# TASK TO COMPLETE
After locating the line with "Given: Open the Відео tab" in the data that follows, return it and every later line exactly, up to and including the line with "Uncheck the selected".

***** DATASET RECORDS *****

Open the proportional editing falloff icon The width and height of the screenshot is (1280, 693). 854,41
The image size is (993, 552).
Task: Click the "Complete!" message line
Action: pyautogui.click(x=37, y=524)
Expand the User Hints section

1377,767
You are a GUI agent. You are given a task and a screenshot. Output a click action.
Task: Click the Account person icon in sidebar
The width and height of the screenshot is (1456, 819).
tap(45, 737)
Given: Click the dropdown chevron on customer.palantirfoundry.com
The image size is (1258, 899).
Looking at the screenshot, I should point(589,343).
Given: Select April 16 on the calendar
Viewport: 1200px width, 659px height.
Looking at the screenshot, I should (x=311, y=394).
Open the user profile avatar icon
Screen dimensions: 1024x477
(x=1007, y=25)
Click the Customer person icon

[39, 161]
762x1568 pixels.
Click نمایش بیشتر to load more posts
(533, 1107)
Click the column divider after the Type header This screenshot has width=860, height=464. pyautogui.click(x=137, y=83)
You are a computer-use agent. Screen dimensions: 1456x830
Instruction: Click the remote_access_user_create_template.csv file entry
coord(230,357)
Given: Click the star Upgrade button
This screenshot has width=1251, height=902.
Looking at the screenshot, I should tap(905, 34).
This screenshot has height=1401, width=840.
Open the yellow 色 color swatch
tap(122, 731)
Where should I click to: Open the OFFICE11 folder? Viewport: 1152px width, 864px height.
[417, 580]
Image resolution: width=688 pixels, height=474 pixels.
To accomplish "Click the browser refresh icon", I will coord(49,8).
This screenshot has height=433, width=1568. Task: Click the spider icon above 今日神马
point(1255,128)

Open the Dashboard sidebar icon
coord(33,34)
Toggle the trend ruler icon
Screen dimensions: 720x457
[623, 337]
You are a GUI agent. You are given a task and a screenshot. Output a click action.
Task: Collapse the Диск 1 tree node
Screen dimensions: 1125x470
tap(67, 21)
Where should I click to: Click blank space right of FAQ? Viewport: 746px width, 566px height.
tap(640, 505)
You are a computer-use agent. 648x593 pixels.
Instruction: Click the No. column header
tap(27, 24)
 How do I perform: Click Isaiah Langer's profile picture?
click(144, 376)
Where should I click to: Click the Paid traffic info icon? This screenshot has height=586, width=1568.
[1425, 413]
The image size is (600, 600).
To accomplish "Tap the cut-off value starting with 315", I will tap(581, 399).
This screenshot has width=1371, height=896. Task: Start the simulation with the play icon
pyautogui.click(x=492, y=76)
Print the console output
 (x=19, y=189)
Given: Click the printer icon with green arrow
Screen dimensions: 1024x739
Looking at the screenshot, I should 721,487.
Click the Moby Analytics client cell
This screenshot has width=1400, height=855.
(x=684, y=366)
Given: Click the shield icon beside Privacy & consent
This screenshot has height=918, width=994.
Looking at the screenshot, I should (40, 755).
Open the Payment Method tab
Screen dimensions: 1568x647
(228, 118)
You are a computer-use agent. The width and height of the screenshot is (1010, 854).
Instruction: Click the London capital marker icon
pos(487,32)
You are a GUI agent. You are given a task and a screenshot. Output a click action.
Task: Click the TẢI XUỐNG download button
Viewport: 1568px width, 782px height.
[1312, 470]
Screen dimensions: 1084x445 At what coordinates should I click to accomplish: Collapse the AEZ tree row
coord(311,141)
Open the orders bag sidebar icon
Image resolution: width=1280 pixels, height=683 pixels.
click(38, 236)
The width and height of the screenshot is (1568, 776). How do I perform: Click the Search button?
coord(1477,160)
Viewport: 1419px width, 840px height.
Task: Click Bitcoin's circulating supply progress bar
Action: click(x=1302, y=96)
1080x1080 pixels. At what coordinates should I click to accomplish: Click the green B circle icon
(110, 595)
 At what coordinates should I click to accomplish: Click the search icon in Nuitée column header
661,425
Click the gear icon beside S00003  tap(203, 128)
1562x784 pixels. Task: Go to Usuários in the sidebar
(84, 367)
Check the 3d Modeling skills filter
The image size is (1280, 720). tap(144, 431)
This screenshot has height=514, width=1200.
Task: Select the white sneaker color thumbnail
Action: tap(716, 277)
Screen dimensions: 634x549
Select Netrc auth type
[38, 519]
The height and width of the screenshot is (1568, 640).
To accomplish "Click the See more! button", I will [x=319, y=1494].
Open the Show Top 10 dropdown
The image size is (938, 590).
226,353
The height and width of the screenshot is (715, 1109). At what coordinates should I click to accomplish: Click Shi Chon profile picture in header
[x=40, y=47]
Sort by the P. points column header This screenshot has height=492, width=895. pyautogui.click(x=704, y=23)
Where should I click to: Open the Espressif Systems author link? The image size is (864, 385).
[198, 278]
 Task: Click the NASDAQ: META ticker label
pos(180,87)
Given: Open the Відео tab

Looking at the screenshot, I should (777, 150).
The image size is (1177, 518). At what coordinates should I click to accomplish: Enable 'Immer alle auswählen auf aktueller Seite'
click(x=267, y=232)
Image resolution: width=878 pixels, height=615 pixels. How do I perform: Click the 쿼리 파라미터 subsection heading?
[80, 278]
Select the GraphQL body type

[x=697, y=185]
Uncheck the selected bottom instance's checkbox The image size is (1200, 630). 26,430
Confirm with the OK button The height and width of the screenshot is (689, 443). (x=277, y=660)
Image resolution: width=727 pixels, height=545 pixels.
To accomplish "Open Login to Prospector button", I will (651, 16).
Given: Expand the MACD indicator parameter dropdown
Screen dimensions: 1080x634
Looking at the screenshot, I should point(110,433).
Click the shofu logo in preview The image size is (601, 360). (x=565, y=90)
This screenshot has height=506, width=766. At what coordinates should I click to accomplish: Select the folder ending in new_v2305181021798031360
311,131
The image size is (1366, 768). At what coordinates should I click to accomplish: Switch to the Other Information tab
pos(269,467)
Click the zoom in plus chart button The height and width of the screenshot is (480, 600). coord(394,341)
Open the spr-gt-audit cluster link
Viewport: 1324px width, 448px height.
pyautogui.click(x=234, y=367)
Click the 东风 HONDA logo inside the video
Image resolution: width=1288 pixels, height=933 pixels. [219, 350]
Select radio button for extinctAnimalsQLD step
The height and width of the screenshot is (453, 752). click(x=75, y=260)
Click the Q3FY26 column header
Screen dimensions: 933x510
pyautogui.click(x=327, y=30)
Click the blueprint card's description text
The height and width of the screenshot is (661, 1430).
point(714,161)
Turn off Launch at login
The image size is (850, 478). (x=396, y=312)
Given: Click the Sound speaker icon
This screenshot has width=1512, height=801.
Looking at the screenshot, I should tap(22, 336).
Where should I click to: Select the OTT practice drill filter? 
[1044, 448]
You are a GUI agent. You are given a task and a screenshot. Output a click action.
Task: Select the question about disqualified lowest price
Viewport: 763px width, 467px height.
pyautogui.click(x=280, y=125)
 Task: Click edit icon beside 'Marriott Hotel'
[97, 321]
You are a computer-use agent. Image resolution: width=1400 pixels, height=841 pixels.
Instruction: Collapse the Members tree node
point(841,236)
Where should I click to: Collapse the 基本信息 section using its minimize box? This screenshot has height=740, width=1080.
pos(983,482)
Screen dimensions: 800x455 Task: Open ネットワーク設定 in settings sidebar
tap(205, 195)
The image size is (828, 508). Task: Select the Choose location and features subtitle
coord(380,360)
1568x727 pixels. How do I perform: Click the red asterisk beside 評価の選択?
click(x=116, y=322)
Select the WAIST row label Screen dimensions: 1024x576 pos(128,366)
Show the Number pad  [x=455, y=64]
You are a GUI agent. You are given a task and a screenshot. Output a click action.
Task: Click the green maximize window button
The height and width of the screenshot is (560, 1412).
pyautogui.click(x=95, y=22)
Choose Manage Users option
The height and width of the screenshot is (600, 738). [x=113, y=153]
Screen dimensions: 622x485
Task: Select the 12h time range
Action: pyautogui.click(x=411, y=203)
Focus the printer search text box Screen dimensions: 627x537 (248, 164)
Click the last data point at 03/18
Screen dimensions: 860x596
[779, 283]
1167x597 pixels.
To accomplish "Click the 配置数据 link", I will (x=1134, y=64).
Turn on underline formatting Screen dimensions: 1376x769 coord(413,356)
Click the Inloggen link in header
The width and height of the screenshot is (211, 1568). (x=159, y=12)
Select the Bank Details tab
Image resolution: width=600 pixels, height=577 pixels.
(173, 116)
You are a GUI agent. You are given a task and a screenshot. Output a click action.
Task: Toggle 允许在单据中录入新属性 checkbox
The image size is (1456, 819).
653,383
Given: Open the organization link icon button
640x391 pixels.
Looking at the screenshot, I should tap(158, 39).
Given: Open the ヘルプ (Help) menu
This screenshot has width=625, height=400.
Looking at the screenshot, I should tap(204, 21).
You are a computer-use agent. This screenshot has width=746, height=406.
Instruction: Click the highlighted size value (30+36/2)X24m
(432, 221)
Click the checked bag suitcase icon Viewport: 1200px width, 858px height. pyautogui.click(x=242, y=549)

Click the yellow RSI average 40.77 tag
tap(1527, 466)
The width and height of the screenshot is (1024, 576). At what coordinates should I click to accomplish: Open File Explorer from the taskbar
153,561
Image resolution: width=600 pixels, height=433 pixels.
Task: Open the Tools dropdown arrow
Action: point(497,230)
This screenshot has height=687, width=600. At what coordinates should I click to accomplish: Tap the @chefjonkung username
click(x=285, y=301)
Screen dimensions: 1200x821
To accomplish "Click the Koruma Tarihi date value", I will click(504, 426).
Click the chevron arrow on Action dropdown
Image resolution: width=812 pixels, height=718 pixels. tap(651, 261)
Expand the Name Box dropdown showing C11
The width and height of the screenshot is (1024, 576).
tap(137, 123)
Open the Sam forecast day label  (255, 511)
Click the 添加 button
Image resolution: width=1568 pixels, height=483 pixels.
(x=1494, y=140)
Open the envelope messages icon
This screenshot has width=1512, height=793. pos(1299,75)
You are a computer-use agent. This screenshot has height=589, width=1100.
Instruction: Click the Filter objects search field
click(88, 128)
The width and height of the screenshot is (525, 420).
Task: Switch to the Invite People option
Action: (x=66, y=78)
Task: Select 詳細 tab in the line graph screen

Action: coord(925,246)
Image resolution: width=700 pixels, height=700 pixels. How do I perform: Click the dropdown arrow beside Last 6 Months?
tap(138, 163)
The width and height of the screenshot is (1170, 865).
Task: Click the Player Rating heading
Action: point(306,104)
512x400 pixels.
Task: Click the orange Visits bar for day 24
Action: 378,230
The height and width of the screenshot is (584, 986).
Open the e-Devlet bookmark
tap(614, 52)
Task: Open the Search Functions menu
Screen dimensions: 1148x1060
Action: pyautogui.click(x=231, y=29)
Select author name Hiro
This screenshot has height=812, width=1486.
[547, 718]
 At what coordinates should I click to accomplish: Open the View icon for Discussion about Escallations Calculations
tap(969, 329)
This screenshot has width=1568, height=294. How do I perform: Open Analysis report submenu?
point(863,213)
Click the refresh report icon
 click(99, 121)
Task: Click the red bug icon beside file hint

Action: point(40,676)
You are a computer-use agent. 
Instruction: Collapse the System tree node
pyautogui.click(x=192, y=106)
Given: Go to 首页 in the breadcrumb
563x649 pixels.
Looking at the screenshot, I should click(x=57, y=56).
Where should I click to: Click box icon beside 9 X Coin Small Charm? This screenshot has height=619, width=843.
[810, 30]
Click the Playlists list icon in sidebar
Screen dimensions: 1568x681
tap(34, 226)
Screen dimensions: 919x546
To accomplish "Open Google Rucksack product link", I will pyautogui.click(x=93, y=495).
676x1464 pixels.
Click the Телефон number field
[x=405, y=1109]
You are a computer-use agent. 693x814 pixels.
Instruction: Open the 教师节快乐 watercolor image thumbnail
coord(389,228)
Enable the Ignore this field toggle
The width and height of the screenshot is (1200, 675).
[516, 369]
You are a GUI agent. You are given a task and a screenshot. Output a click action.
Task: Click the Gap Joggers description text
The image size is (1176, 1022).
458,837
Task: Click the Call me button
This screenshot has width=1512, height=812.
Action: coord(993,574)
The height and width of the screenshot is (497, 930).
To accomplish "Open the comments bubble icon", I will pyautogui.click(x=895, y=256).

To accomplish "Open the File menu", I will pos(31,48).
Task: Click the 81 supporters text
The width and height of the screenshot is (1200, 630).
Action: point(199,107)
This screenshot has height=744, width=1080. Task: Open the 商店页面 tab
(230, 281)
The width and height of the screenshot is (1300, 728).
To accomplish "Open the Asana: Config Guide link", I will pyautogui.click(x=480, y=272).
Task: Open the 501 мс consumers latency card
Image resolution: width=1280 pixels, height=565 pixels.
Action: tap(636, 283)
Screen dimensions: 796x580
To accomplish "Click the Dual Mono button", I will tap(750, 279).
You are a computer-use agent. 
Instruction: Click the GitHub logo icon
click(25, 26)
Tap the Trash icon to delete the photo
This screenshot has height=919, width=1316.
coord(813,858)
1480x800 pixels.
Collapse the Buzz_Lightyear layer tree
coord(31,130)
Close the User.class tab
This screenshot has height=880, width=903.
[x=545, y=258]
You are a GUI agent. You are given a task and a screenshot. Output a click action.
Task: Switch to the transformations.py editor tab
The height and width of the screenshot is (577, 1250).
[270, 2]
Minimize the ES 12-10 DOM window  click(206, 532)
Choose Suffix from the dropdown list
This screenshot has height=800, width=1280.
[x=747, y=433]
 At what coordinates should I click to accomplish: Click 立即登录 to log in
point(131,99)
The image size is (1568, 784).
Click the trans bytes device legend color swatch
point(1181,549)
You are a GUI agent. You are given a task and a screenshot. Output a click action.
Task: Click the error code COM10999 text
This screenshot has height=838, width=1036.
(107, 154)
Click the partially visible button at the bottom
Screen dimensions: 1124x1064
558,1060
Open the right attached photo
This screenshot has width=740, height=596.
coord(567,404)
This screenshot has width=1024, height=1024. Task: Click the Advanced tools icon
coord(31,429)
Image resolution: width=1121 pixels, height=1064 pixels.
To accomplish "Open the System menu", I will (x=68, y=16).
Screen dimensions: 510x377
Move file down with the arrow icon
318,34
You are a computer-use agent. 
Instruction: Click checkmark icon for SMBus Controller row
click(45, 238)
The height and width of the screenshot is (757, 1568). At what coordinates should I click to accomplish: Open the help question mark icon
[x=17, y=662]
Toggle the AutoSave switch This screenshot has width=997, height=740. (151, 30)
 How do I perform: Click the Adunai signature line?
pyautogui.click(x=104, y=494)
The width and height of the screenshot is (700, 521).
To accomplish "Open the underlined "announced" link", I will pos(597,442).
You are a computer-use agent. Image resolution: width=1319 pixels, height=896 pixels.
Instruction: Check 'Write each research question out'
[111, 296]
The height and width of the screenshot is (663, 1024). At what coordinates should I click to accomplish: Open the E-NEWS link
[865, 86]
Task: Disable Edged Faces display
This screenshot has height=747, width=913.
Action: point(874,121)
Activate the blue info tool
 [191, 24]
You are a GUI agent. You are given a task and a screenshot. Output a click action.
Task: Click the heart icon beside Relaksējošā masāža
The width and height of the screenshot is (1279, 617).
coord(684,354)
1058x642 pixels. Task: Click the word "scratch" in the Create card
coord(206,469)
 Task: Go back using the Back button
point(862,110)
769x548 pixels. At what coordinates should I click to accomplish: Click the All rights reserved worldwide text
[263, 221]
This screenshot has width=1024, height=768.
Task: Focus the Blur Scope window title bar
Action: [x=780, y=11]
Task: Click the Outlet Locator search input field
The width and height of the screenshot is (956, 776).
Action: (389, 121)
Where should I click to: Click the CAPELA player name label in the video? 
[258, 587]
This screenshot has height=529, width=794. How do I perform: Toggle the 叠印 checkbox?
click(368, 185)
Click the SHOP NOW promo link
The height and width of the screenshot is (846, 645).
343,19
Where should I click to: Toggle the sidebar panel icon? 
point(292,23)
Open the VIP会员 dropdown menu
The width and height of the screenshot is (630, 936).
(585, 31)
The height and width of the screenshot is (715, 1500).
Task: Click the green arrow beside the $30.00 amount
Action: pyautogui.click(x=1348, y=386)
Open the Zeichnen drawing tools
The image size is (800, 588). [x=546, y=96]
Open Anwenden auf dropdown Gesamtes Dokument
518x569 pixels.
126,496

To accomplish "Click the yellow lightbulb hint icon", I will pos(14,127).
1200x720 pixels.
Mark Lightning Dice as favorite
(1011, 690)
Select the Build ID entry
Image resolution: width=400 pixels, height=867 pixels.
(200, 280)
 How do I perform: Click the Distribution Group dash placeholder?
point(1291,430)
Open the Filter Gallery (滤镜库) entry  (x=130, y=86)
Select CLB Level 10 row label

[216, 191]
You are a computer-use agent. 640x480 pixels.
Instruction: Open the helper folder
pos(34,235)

*****

# WORKED SOLUTION
Given: Open the Відео tab

Looking at the screenshot, I should (777, 150).
The image size is (1177, 518). At what coordinates should I click to accomplish: Enable 'Immer alle auswählen auf aktueller Seite'
click(x=267, y=232)
Image resolution: width=878 pixels, height=615 pixels. How do I perform: Click the 쿼리 파라미터 subsection heading?
[80, 278]
Select the GraphQL body type

[x=697, y=185]
Uncheck the selected bottom instance's checkbox The image size is (1200, 630). 26,430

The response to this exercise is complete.